__Stored data__
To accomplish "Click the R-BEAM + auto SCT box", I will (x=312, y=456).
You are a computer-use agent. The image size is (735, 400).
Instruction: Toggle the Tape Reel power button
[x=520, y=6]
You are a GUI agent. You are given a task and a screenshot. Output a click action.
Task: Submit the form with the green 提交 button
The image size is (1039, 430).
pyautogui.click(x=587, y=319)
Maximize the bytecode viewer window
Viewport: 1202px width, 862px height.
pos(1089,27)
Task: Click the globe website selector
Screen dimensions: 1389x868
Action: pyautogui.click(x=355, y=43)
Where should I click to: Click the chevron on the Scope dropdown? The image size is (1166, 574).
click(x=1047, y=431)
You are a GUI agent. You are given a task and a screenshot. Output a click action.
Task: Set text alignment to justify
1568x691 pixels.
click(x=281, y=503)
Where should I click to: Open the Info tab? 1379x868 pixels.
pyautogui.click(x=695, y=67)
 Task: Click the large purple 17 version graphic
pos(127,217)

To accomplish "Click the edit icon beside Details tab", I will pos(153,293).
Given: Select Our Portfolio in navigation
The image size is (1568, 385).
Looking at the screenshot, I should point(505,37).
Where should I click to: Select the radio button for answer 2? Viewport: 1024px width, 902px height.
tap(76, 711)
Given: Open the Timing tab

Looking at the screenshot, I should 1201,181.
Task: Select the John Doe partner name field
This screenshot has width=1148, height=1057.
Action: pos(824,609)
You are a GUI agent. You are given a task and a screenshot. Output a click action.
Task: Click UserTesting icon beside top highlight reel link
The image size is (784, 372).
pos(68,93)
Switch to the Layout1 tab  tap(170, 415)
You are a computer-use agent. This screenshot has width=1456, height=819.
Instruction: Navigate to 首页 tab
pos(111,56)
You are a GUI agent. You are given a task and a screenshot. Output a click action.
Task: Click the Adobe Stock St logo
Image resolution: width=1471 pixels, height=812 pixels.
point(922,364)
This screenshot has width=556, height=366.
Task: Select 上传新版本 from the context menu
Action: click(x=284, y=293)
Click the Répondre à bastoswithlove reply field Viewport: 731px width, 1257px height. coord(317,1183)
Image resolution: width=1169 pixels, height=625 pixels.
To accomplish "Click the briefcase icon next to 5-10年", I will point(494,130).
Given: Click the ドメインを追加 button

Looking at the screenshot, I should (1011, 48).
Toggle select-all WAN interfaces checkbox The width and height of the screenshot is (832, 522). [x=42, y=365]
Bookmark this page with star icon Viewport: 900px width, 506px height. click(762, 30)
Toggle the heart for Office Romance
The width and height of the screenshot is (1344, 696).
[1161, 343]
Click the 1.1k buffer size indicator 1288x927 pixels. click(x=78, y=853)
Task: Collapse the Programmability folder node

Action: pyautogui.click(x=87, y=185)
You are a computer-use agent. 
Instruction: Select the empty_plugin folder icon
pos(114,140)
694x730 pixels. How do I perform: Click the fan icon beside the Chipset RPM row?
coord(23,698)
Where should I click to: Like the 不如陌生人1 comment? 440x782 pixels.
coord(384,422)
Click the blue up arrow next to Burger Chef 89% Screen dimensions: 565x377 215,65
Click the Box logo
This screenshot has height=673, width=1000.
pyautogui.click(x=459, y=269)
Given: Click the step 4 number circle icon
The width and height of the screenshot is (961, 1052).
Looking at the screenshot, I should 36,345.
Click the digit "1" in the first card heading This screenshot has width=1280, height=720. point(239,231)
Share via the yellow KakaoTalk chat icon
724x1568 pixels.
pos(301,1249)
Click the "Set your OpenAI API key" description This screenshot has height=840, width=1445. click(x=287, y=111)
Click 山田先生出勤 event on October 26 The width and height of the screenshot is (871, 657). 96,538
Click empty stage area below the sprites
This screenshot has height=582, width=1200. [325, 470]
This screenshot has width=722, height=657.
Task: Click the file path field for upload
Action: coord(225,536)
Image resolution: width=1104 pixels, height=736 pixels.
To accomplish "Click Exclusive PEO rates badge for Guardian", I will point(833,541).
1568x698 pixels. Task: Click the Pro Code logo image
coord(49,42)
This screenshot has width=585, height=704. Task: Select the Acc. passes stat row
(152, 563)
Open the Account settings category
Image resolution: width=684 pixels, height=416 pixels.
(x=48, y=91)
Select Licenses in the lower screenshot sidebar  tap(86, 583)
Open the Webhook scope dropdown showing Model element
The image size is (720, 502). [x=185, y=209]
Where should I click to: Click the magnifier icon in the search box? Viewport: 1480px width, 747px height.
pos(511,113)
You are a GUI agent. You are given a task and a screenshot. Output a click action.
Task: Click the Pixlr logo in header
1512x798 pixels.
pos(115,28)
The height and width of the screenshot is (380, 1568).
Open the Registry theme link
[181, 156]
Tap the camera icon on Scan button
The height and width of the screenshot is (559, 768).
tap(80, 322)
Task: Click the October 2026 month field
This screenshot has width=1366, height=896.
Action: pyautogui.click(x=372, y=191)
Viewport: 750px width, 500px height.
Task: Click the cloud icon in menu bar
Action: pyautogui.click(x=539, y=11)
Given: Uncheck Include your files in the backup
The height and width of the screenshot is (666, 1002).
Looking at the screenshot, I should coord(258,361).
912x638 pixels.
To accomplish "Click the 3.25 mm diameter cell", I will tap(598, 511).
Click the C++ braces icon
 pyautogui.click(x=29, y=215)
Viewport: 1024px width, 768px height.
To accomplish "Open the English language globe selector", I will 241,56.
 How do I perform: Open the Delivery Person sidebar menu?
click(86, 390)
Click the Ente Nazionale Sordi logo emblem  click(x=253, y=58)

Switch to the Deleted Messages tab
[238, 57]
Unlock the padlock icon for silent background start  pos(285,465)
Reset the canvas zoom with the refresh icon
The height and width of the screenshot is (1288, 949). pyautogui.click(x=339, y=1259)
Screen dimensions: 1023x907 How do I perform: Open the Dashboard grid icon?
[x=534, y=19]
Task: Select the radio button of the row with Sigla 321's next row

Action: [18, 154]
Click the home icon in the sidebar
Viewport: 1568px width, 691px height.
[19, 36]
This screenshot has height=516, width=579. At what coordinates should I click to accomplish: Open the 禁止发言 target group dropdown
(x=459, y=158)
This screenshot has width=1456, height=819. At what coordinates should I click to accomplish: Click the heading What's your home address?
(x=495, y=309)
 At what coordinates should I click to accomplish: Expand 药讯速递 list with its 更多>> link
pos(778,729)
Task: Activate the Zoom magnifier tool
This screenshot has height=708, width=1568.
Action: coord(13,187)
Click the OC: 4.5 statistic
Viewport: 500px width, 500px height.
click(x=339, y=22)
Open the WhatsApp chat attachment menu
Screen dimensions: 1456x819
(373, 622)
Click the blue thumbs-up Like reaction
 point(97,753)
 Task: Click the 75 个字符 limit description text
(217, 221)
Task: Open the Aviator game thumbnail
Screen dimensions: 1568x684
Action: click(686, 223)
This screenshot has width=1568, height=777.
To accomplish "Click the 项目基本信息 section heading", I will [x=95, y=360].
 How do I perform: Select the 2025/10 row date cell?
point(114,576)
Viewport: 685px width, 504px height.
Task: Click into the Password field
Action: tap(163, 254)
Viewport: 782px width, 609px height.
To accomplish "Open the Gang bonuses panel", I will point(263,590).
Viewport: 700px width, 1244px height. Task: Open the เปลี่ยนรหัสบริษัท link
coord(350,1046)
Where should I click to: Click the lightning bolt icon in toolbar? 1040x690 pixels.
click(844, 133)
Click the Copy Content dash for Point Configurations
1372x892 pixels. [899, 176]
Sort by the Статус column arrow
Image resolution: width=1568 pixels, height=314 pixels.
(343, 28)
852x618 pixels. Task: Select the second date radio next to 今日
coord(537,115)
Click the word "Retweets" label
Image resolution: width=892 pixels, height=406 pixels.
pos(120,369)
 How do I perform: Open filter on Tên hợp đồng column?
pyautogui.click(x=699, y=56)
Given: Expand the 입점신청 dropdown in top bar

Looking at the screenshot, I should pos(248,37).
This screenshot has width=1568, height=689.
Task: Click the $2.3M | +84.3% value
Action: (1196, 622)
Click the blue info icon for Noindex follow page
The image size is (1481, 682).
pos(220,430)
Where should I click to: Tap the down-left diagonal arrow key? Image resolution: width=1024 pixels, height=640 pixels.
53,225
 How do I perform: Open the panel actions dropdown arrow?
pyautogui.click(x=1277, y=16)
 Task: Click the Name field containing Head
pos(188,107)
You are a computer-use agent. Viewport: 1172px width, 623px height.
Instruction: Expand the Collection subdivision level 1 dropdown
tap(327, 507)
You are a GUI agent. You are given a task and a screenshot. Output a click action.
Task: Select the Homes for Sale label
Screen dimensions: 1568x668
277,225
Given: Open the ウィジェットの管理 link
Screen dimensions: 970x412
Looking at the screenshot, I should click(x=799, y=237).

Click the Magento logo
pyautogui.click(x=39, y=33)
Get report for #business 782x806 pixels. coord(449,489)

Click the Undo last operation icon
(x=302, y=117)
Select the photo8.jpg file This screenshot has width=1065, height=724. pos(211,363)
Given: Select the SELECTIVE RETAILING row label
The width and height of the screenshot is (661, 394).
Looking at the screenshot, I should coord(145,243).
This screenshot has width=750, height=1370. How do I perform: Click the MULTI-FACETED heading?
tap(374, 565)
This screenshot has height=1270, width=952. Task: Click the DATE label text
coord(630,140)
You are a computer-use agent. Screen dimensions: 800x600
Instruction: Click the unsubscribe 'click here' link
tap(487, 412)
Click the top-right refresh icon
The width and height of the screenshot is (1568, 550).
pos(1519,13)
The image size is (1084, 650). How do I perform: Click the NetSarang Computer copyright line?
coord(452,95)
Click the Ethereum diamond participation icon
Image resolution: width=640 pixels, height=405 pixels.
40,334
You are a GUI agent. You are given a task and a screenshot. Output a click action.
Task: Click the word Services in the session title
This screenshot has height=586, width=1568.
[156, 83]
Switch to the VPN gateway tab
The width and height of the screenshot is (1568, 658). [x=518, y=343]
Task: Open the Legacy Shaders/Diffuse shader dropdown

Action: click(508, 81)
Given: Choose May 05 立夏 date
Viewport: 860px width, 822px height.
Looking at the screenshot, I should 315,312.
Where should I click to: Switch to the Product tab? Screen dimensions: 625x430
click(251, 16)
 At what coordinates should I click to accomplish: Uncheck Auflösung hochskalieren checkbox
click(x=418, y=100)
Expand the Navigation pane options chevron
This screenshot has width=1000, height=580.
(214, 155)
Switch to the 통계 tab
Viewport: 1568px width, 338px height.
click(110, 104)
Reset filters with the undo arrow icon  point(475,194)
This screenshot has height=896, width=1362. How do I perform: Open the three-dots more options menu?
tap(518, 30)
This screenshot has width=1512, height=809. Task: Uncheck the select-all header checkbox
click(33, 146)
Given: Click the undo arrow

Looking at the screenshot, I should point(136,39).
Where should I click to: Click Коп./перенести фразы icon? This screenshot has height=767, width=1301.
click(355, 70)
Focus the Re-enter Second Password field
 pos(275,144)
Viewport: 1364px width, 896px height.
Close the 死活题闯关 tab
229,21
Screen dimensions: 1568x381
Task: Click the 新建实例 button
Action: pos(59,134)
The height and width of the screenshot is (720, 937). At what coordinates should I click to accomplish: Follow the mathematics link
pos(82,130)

__Brief__
What lines above hold the word "globe"? List them all.

__Response__
Task: Click the globe website selector
To accomplish "Open the English language globe selector", I will 241,56.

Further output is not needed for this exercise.